A rigor, o planejamento claro da Ponte, logo de início, foi se atirar ao ataque, na tentativa de surpreender o Corinthians nos primeiros dez minutos.
Isso só fez despertar a boleirada corintiana que imaginou vencer a partida quando bem entendesse. A partir de então o time se soltou em campo.
Assim, já poderia estar em vantagem no placar se Kazim não desperdiçasse chance clara de gol, e na batida do meia Jadson a bola não explodisse no travessão.
É natural que após a valorização do resultado em si, o torcedor pontepretano exploda de alegria, e até coloque em dúvida aquela suspeita inicial de que esse Paulistão seria de sofrimento.
ISENÇÃO
Entretanto, quem observa futebol com isenção sabe perfeitamente que um time bombardeado, como ocorreu com a Ponte desde o primeiro tempo, na maioria das vezes não vai obter êxito, independe da aplicação tática dos jogadores, da maneira como se entregarem em campo.
Está claro que o projeto do treinador pontepretano Eduardo Baptista é incorporar a qualquer custo o conteúdo da música do saudoso Noite Ilustrada, de levantar, sacudir a poeira e dar a volta por cima.
E essa proposta de volta por cima fez lembrar os tempos de várzea em que a treinadorzada, na preleção pré-jogo, mandava matar jogadas a qualquer custo.
Só que em campo, contagiada pela mensagem, a boleirada extrapolou.
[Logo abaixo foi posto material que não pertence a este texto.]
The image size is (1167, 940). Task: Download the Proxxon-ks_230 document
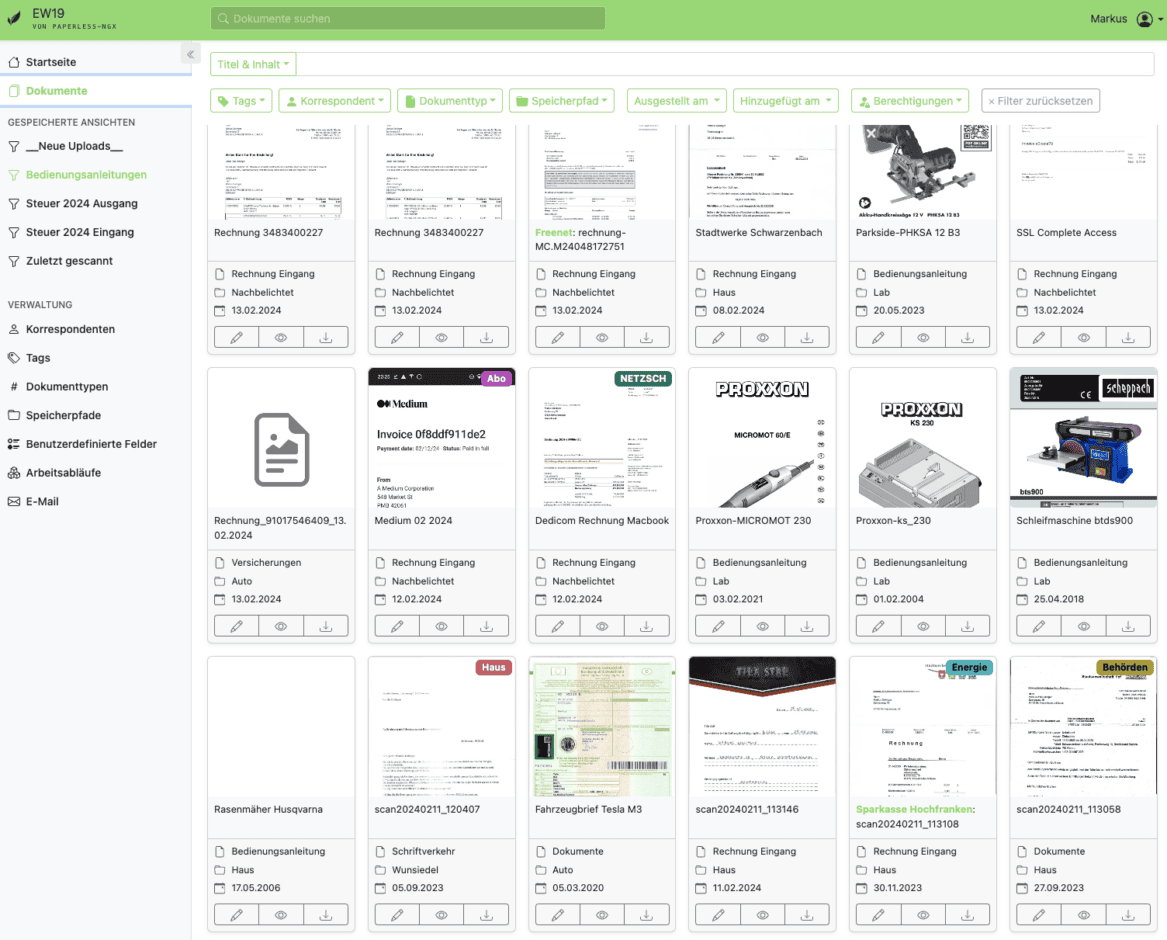967,626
Trocou o futebol duro por entradas violentas, coisa que não é do feitio do zagueiro Luan Peres, ao provocar cartão amarelo desnecessariamente.
Logo em seguida, isso se repetiu com Fellipe Cardoso, igualmente ‘amarelado’, assim como havia ficado barato para lances de virilidade dos laterais Emerson e Jefferson.
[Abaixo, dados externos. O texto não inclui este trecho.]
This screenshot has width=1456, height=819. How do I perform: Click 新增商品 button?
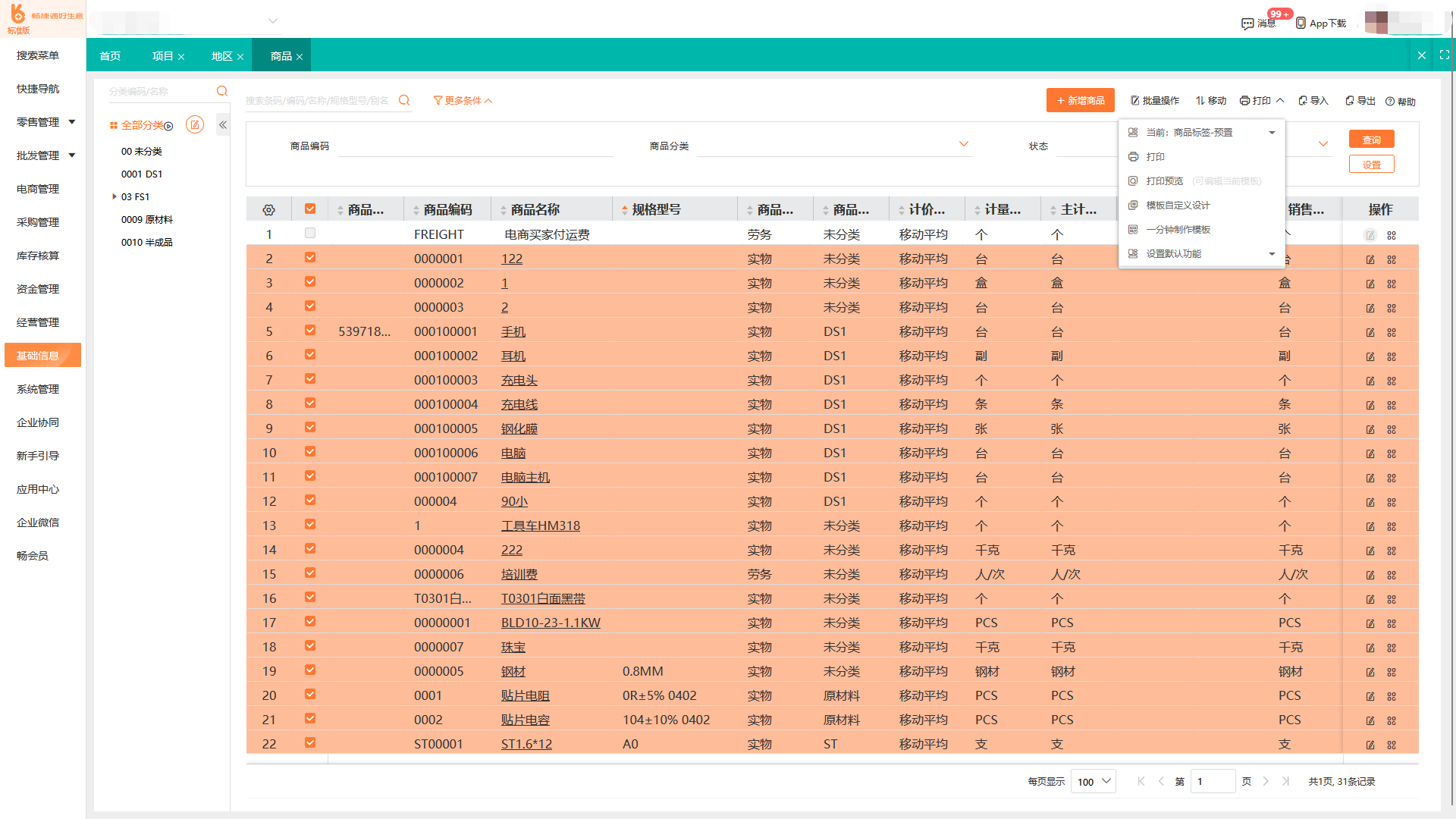(x=1080, y=100)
Aí, quando Fellipe Cardoso confundiu futebol com MMA, dando voadora no goleiro Cássio, o árbitro Raphael Claus não teve dúvida em mostrar-lhe o segundo amarelo e, incontinenti, o vermelho, aos 42 minutos do primeiro tempo.
HOMEM A MENOS
Pronto. Se a vitalidade física da Ponte havia sido preponderante para que sustentasse o empate sem gols durante o primeiro tempo, era natural se esperar que fosse sofrer pressão durante toda segunda fase, ocasião em que o seu mérito foi não dar brechas para que o Corinthians penetrasse.
Foi um período de ataque contra defesa, prevalecendo o espírito guerreiro dos pontepretanos, que, na única jogada de contra-ataque, puxada por Felipe Saraiva, premiou a equipe com o gol da vitória aos 22 minutos.
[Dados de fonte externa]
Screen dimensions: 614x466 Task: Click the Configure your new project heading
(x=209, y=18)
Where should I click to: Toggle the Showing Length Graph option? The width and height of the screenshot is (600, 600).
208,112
A rigor, bela jogada pessoal em que Saraiva cortou por dentro e chutou de perna esquerda, sem chances de defesa ao goleiro Cássio.
Antes mesmo da vantagem, o treinador Eduardo Baptista havia elevado a estatura de sua defesa com a entrada do zagueiro Reynaldo no lugar do meio-campista Léo Artur, já prevendo que o Corinthians insistiria em alçar bola.
PÊNALTI
Todavia, foi em penetração de Jadson, derrubado na área pelo zagueiro Luan Peres, que o Corinthians teve a chance do empate, mas displicentemente Jadson telegrafou a cobrança, chutou fraco e o goleiro Ivan praticou a defesa.
Não endeusem Ivan pela defesa. Na prática, ao longo da partida, repetiu o defeito de juniores de espalmar a bola para o seu campo de jogo, quando o prudente seria expulsá-la para escanteio.
Já fiz essa observação aqui e o leitor atento aos detalhes da partida de certo conferiu isso.
Portanto, do ponto de vista técnico apenas Saraiva mostrou futebol condizente com o cobrado pelo torcedor racional.
No aspecto tático e garra, inegavelmente a Ponte se superou e obrigatoriamente tem que ser elogiada por isso.
Não nos esqueçamos, contudo, que esse jogo não serve de parâmetro pra se mensurar a capacidade da equipe.
Ofensivamente, exceto lampejos de Saraiva, o time inexistiu. E cobrança ofensiva do time vai se acentuar contra adversários retrancados em Campinas.
Aí, o fato de o time pontepretano se expor, nessa circunstância, também servirá para se avaliar a confiabilidade na defesa que foi parcialmente remontada.